The infill five-storey development is situated in MacArthur Park, one of the country’s densest neighbourhoods.

Intending to cultivate community among tenants, Brooks + Scarpa allotted much of the available area to public spaces.

From the street, a set of stairs at the east facade ascends along a terraced garden to a communal courtyard on the first floor. The elevation from street level aims to strike a balance between privacy and connection with the surrounding neighbourhood.

“De-emphasising a reclusive, isolating layout in favour of a community-oriented, interactive space, a large courtyard orients tenants to social and public spaces and provides a secure circulation space from the street to their apartment,” the firm said.

“The building’s public courtyard is lifted above the street by one level, which provides a pedestrian-oriented street edge and visual connection/physical separation for the tenants.”

Large apertures along the south and east facades, as well as a gap in the ceiling, bring natural light into the building.

Apart from seating areas and a small garden, a kitchen and recreation room borders the terrace at the southeast corner – broadening the scope of group activities.

The development provides 45 studios and seven one-bedroom apartments. The accommodation begins around the courtyard and continues to encircle the central cavity across the three storeys above.

All the units orient themselves inwards towards the courtyard, reducing the impact of street noise and taking advantage of a cross breeze through the central cavity.

A more secluded gathering space occupies the rooftop. Also featuring small gardens, the patio is an example of the architects’ aim to promote wellness through proximity to greenery.

“Planting is strategically placed in the courtyard and the roof of the building so that everyone can view it and/or be adjacent to it at all times,” said Brooks + Scarpa.

An elevator tucked in the south facade links the floors, while a prominent northeast staircase was integrated to encourage movement and interaction among residents.

“Both exterior stairs have been designed to be special, not standard, and the elevator was tucked out of the way in favour of a more open pathway, which provides tenants with more options for socialising,” Brooks + Scarpa said.

The project further aims to promote exercise by accommodating only 19 parking spaces on the ground level.

“This neighbourhood is a ‘walker’s paradise’… and is near excellent transit and some bike lanes,” said the firm. “Most of the veterans that live here do not own cars and can accomplish their daily activities easily without one.”

The ground floor also features several facilities to provide support services to tenants.
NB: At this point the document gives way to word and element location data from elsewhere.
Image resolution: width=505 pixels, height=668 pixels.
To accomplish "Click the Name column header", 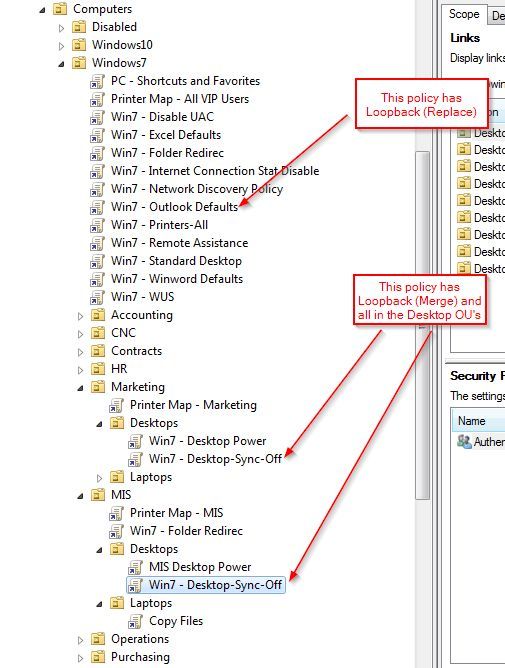I will pyautogui.click(x=479, y=421).
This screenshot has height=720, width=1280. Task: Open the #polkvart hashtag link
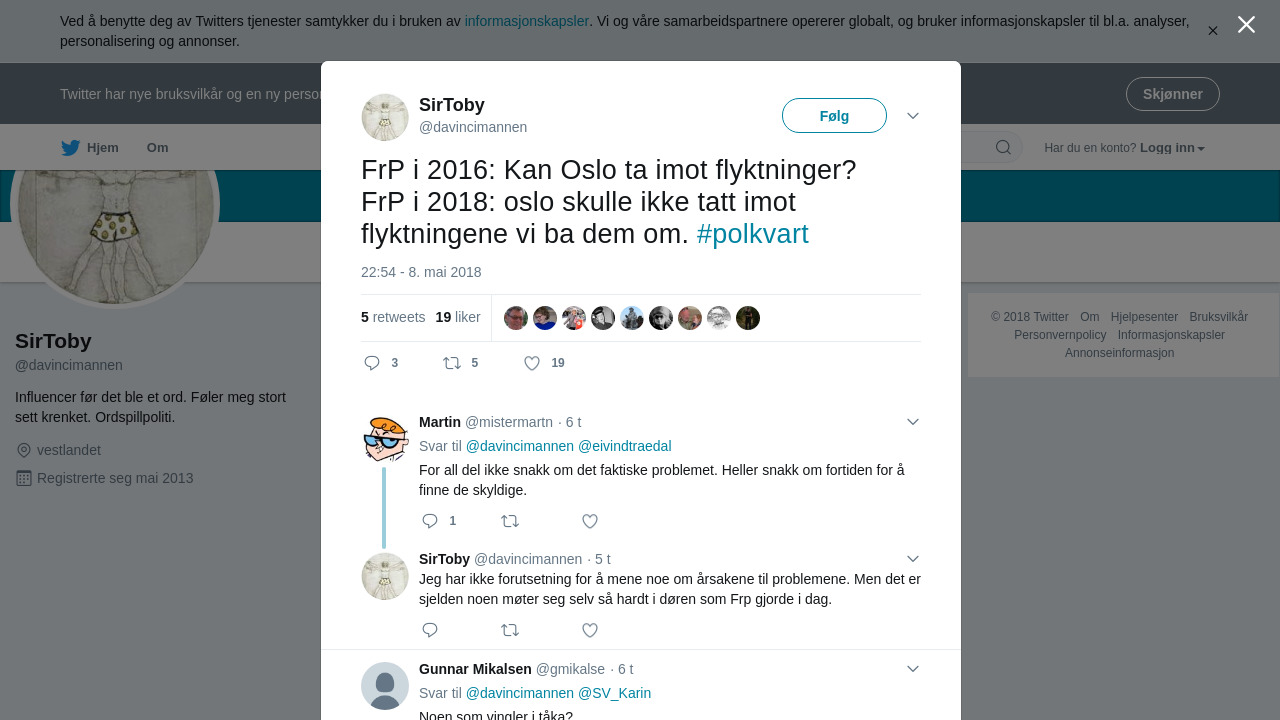coord(753,234)
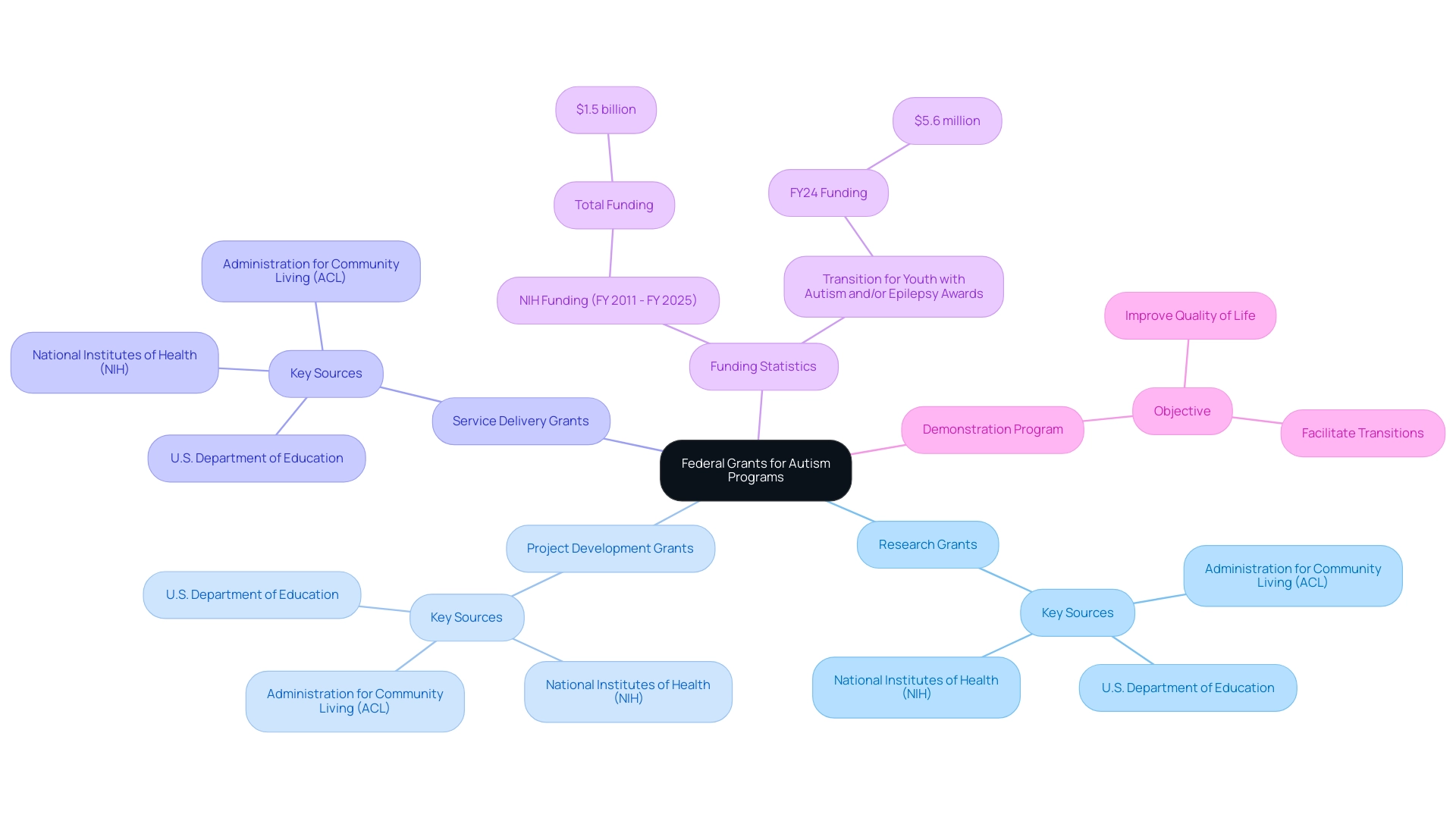This screenshot has width=1456, height=821.
Task: Expand the 'Key Sources' node under Service Delivery Grants
Action: point(322,372)
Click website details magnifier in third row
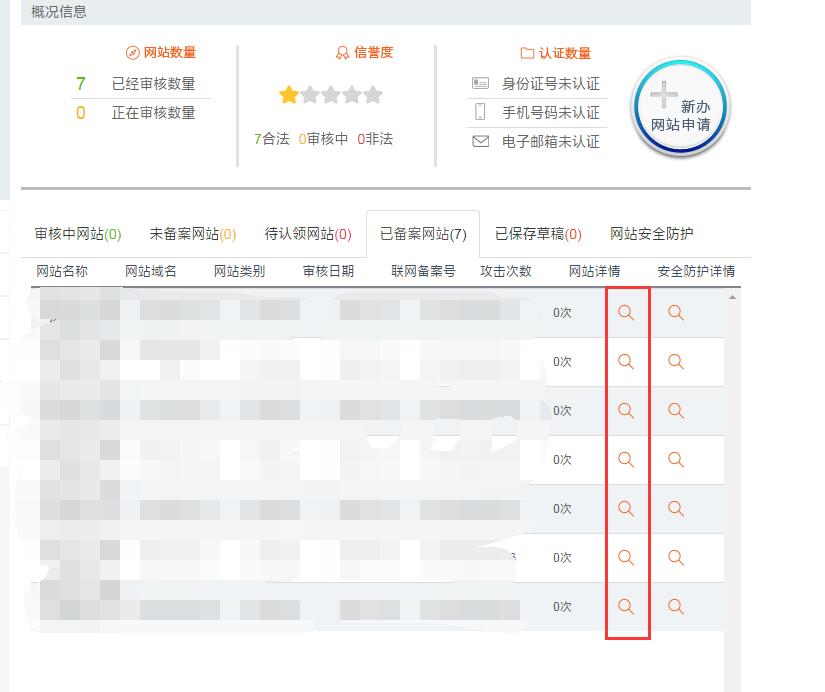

Within a kilometre of the building, 14 more community centres provide basic resources.

To help keep maintenance costs low, the architects employed several sustainable building strategies.

Cellulose blown into the building’s envelope provides insulation, while the white stucco across the exterior reflects light.

Besides providing a private outdoor lounge for residents, the rooftop deck and garden help to alleviate solar gain.

A solar panel array takes up roughly a third of the roof and creates energy for hot water.

“This residential building type uses more hot water than other building types, therefore an efficient common boiler was utilised, commissioned and connected to roof-top solar hot water panels, which further reduce fossil fuel use,” the architects said.

A rapidly transforming city, Los Angeles has attracted both architecture firms and students to address ensuing housing problems. An exhibition at A+D Museum featuring proposals for the city by studios like MAD Architects was held in 2015, while last year a group of SCI-Arc students designed an affordable home for a low-income neighbourhood.